Like other Southwest states, Colorado is blessed with unusually distinctive symbols and an elegantly beautiful state flag. The most prominent themes among Colorado’s symbols are the color red, mining and the Rocky Mountains. However, the state’s grasslands are also well represented.
In 1861, Congress chose Colorado as the name for a new territory out West. In Spanish, Colorado means “red.” Surprisingly, the region was named for the Colorado River, which is usually clear. Perhaps it was seen during a flood, when it was full of sediment. The Colorado River was in turn named by Spanish explorers who had ventured forth from Mexico.
The color red appears on Colorado’s state flag and seal. Colorado’s mining industry is also represented by symbols on the flag and seal, as well as by the state gemstone, mineral and rock (aquamarine, rhodochrosite and Yule marble) and the nickname Silver State.
Its flag and seal are also reminders that Colorado is the premier Rocky Mountain State. Colorado nicknames have included the Switzerland of America and, more recently, the Top of the Nation.
The state flower (columbine), tree (Colorado blue spruce), mammal (bighorn sheep), fish (greenback cutthroat trout), and insect (Colorado hairstreak butterfly) are all at home in the Rocky Mountains. In fact, the discoverers of the state flower and tree made historic ascents of Pikes Peak, one of Colorado’s highest mountains. The state gem is most common on two of Colorado’s highest mountains.

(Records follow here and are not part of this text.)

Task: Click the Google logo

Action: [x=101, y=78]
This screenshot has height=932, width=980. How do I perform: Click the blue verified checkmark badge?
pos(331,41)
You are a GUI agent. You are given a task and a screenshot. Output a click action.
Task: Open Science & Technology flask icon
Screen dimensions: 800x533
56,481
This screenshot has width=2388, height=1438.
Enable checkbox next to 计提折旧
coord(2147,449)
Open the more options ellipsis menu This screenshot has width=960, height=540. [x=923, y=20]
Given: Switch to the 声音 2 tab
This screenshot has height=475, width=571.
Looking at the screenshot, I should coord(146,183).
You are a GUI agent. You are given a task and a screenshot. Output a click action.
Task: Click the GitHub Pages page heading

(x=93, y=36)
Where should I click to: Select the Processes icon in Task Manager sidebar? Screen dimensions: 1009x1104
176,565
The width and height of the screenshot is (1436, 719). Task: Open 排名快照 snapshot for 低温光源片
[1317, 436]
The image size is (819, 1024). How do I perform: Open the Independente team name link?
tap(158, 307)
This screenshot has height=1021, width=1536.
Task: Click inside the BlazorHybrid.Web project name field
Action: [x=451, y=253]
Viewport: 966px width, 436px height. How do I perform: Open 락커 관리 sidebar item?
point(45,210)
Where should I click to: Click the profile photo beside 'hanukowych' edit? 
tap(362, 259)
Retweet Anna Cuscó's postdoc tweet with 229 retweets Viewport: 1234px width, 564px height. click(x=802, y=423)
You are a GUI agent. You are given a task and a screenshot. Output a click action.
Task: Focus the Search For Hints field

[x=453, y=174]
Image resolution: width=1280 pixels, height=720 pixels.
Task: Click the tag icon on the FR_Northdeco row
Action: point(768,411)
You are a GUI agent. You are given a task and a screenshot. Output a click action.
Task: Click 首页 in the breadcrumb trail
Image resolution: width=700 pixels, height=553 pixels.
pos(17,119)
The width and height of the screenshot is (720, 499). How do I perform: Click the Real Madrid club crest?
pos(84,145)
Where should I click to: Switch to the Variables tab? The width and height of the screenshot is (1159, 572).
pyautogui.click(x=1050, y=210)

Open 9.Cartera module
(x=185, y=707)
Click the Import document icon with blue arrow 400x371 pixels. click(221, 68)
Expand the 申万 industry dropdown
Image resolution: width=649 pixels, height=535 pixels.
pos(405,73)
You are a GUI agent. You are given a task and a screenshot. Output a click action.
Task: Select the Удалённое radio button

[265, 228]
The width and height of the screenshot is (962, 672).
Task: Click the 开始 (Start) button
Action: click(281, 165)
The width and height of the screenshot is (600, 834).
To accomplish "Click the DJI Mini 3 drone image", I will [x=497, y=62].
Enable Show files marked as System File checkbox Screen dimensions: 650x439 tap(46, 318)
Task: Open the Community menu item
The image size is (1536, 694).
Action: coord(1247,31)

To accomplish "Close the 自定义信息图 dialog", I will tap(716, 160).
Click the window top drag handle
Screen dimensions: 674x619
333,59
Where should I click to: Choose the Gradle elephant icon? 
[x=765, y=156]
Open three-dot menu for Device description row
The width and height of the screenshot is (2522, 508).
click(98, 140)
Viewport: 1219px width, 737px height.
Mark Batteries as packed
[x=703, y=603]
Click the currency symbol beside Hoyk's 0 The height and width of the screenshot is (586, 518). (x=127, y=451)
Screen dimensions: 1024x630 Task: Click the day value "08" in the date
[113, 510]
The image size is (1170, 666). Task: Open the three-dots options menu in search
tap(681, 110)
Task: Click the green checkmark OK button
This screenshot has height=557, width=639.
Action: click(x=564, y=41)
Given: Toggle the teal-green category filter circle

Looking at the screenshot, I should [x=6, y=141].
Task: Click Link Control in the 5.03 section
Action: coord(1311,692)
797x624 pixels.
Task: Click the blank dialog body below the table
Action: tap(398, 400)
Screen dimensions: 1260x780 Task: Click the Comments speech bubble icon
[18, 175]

The columbine and blue spruce are probably Colorado’s most celebrated ecosymbols. The state song is Where the Columbines Grow.
The Great Plains sweeps west from the Missouri River before crashing into the Rocky Mountains. Colorado’s grasslands are represented by the state bird and grass, the lark bunting and blue grama.
The state fossil is the dinosaur Stegosaurus, which represents the Colorado Plateau, a rugged region of fantastic landforms that extends into New Mexico and Arizona. Arizona’s Grand Canyon was largely carved by the Colorado River.
Colorado has very few cultural symbols, which is just as well because they’re a big yawn. The exception may be the state tartan. But naming the square dance the state dance and English the official language only tells us that Colorado is one of fifty states, many of which have also adopted the square dance and English.
Only three of Colorado’s ecosymbols are marginally shared by other states. The blue spruce also represents neighboring Utah. Nevada adopted the desert bighorn sheep, a subspecies of Colorado’s “Rocky Mountain bighorn sheep.” Colorado’s state fish is one of several subspecies of cutthroat trout that represent various western states.
As with other states in the Southwest, only the flag can represent the whole enchilada, which may explain why Southwestern state flags are so uniformly elegant.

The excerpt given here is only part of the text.